[start of Extract provided]

Question

$$39-42$$ . Use the Intermediate Value Theorem to show that there is a root of the given equation in the specified interval. $$\sin x=x^{2}-x, \quad(1,2)$$

Answer

**step1 Define a Continuous Function**

To apply the Intermediate Value Theorem, we first need to define a function $$f(x)$$ such that finding a root of the given equation is equivalent to finding a root of $$f(x) = 0$$. The given equation is $$\sin x = x^2 - x$$. We can rearrange this equation by moving all terms to one side, setting it equal to zero.

$$\sin x - x^2 + x = 0$$

Let $$f(x) = \sin x - x^2 + x$$. The next step is to confirm that this function is continuous on the given interval. The function $$\sin x$$ is continuous for all real numbers. The function $$x^2 - x$$ is a polynomial, and polynomials are continuous for all real numbers. Since the difference of continuous functions is also continuous, $$f(x)$$ is continuous on the interval $$(1,2)$$.

**step2 Evaluate the Function at the Interval Endpoints**

The Intermediate Value Theorem requires us to evaluate the function at the endpoints of the specified interval $$(1,2)$$. Let's calculate $$f(1)$$ and $$f(2)$$.

[end of Extract provided]

Exercise requirements: Write the next part of the Intermediate Value Theorem solution, starting right after its last sentence. The data that come after this text are unrelated to it and should be left aside.

[start of Material provided]

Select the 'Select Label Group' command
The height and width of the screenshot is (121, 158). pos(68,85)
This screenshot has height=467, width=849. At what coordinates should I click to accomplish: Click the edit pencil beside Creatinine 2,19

[end of Material provided]

Written answer:
$$f(1) = \sin(1) - (1)^2 + 1$$

$$f(1) = \sin(1) - 1 + 1$$

$$f(1) = \sin(1)$$

Since 1 radian is between 0 and $$\frac{\pi}{2}$$ (approximately 1.57 radians), $$\sin(1)$$ is a positive value. Specifically, $$\sin(1) \approx 0.841$$. So, $$f(1) > 0$$.

$$f(2) = \sin(2) - (2)^2 + 2$$

$$f(2) = \sin(2) - 4 + 2$$

$$f(2) = \sin(2) - 2$$

Since 2 radians is between $$\frac{\pi}{2}$$ (approximately 1.57 radians) and $$\pi$$ (approximately 3.14 radians), $$\sin(2)$$ is a positive value. Specifically, $$\sin(2) \approx 0.909$$. Therefore, $$f(2) = 0.909 - 2 = -1.091$$. So, $$f(2) < 0$$.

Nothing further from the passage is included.